Yes I have read the paper. It seems like a lot of pandering to 4chan and /pol/. It's a clear example of an effort troll for the lulz.

> recent events have brought the discussion board site 4chan to the forefront of the world’s collective mind

Err, try polling even the American population and see how many know about the existence of 4chan. It is NOT at the forefront of the world's collective mind.

> Even though 4chan has long been viewed as the “final boss of the Internet,”

By whom?

> Perhaps the least rare pepe.

Really? A sarcastic/jokey remark in a caption for no reason at all.

They have also embedded overtly racist images throughout the paper, which I'm not sure were necessary. This is another clear example of 4chan trolling: embed racist or offensive or funny imagery surrounded by serious sounding stuff so its 'hilarious' to watch someone discuss it seriously.

I've been on 4chan since 2005 and pretty much grew up on it. This is just so obvious. In fact, I'm not even saying this isn't real data and actual work. I totally believe someone went through the effort of doing this work just so they can get "normies" to read through the paper and laugh when people take it seriously.

Also, I've noticed that this .pdf crashes my Android Acrobat reader as well as my Chrome PDF reader. I would check for embedded scripts or weird stuff going on in this PDF.


It really looks like wasted money, if it was really financed and is not an elaborate trolling.


I think the money was totally worth it, just for the fun we all had. It's a lot of people having fun.

Although maybe the people who don't know about this (thus couldn't have fun) shouldn't have paid for it :\


So was it really financed from the tax money of Europeans? If it was, I am really sad. Then the authors shouldn't be proud of such an "achievement."

If it was generated by the 4chan regulars with their own money, then at least it's not worth discussing it more here...

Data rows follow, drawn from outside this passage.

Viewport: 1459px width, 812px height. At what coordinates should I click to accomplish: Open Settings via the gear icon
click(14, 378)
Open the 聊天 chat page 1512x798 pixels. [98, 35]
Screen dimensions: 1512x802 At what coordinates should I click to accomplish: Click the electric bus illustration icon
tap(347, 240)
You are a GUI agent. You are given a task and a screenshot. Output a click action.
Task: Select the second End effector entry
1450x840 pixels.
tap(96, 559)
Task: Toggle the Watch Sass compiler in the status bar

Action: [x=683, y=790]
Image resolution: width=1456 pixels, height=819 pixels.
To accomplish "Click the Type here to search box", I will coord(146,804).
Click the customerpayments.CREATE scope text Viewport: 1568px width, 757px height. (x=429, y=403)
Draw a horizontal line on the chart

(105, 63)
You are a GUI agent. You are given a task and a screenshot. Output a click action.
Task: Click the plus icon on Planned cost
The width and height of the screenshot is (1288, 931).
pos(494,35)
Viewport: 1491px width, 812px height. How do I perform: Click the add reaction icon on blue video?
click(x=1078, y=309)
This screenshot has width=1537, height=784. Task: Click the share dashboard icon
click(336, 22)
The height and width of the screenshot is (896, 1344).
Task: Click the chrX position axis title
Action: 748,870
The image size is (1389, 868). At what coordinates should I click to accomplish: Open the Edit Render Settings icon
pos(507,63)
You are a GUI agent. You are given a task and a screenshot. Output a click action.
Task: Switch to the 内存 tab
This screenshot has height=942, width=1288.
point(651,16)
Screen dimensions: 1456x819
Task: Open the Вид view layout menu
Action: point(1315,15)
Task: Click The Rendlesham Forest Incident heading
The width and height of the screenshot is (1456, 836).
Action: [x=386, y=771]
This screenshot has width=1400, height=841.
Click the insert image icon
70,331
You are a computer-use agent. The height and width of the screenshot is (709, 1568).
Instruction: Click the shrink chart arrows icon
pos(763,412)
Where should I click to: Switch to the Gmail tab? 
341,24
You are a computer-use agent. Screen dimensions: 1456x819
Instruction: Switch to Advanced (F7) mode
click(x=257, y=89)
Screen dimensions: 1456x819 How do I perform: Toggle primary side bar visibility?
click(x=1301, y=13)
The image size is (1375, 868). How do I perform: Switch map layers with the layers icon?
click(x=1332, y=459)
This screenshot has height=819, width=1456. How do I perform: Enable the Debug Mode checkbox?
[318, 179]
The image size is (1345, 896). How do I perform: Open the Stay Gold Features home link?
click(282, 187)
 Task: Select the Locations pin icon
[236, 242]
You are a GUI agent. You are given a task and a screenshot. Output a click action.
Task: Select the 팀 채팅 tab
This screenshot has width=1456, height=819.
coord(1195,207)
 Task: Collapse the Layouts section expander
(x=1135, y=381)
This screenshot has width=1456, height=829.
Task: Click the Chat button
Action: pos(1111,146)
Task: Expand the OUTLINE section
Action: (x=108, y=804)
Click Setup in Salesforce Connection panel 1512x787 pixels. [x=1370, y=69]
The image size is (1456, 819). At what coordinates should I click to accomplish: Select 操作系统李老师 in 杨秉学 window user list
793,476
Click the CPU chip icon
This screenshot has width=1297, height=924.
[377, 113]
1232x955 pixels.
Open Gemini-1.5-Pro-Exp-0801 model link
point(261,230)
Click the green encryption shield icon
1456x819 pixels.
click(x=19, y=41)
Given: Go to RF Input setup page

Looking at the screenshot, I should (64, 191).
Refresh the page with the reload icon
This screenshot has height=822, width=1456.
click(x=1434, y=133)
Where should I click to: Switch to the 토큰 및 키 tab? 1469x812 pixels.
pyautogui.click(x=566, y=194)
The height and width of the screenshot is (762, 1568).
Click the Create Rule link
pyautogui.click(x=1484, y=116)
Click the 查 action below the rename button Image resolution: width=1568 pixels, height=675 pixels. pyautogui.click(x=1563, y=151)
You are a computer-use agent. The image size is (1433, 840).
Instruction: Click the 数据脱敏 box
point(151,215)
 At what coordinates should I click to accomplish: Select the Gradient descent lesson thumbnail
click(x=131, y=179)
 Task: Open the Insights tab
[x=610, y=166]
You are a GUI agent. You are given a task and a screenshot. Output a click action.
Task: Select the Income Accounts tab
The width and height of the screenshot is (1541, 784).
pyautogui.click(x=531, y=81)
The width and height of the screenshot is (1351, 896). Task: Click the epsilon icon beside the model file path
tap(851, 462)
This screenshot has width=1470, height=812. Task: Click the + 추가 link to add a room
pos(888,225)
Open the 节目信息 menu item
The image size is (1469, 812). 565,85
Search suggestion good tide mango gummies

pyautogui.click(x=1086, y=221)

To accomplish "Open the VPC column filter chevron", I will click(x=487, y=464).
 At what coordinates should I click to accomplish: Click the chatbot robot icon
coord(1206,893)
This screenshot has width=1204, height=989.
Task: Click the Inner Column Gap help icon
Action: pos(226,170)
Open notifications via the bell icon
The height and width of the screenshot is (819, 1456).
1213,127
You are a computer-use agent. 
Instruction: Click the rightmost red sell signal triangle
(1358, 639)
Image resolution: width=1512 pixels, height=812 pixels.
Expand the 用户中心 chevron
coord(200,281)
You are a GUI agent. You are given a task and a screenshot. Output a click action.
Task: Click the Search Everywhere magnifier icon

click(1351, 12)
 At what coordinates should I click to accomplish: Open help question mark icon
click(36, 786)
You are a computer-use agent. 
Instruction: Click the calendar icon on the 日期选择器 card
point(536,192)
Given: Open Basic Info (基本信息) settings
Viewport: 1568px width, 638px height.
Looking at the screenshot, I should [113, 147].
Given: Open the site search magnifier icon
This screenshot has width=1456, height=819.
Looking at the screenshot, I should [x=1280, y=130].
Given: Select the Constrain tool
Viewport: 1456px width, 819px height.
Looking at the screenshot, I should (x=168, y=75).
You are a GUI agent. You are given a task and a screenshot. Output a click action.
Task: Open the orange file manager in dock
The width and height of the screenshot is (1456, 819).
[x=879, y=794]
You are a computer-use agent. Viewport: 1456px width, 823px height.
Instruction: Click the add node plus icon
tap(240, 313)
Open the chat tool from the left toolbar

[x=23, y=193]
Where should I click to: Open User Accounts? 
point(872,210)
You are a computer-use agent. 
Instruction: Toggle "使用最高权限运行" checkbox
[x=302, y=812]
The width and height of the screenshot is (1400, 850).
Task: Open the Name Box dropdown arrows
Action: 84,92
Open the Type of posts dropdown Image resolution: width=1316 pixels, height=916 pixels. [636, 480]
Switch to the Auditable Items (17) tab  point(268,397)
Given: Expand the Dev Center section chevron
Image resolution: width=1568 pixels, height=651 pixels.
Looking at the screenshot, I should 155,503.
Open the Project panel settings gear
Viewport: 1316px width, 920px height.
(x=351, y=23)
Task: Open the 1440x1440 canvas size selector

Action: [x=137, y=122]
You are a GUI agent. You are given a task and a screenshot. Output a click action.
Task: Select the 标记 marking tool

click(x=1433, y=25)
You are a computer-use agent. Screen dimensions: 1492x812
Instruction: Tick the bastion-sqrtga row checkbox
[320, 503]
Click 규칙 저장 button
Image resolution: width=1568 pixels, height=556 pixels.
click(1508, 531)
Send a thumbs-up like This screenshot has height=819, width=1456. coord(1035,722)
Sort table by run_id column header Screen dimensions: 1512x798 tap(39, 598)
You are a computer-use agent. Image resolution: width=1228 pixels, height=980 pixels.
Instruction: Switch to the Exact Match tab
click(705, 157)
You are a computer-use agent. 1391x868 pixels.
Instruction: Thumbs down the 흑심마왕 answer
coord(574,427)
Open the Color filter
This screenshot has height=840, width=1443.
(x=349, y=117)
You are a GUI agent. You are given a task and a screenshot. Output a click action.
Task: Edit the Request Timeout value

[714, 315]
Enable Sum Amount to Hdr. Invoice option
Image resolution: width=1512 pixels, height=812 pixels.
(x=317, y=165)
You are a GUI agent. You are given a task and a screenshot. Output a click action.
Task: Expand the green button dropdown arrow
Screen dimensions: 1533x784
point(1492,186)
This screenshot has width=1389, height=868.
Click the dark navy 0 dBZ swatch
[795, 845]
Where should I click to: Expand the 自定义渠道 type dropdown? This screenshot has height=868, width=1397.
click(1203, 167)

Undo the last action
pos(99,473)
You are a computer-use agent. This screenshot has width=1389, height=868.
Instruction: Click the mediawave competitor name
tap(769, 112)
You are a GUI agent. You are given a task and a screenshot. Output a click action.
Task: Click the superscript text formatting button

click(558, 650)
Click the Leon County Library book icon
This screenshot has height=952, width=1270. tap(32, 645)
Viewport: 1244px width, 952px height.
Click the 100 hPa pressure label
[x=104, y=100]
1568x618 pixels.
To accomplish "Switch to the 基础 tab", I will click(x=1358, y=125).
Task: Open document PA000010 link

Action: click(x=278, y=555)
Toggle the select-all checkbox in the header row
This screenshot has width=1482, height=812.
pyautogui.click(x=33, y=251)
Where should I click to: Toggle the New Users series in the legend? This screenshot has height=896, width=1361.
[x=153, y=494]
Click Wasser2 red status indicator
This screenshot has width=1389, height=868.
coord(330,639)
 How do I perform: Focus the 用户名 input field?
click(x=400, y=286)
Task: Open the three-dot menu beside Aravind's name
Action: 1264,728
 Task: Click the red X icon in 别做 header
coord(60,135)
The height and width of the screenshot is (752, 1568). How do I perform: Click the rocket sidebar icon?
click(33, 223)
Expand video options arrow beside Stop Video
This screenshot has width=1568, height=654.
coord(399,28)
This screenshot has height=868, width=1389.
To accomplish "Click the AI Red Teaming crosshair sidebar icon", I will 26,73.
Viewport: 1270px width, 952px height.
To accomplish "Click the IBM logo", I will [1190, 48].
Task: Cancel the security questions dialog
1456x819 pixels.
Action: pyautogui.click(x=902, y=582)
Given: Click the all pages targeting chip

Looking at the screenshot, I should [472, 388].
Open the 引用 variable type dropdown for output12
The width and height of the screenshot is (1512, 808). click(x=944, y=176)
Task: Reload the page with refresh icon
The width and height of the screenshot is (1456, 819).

It makes me sad that every time any kind of research is done, someone has to denigrate it as a waste of money.

While I don't care about "chan" culture (never visited one of the sites, don't need that in my life), I fully support research into things I may or may not like. Let the Universities decide where to spend their research budgets. You never know what will come out of it.


This wasn't a real research (to really discover something) though (read some other comments here like typon's) except to "prove" how successful trolling is.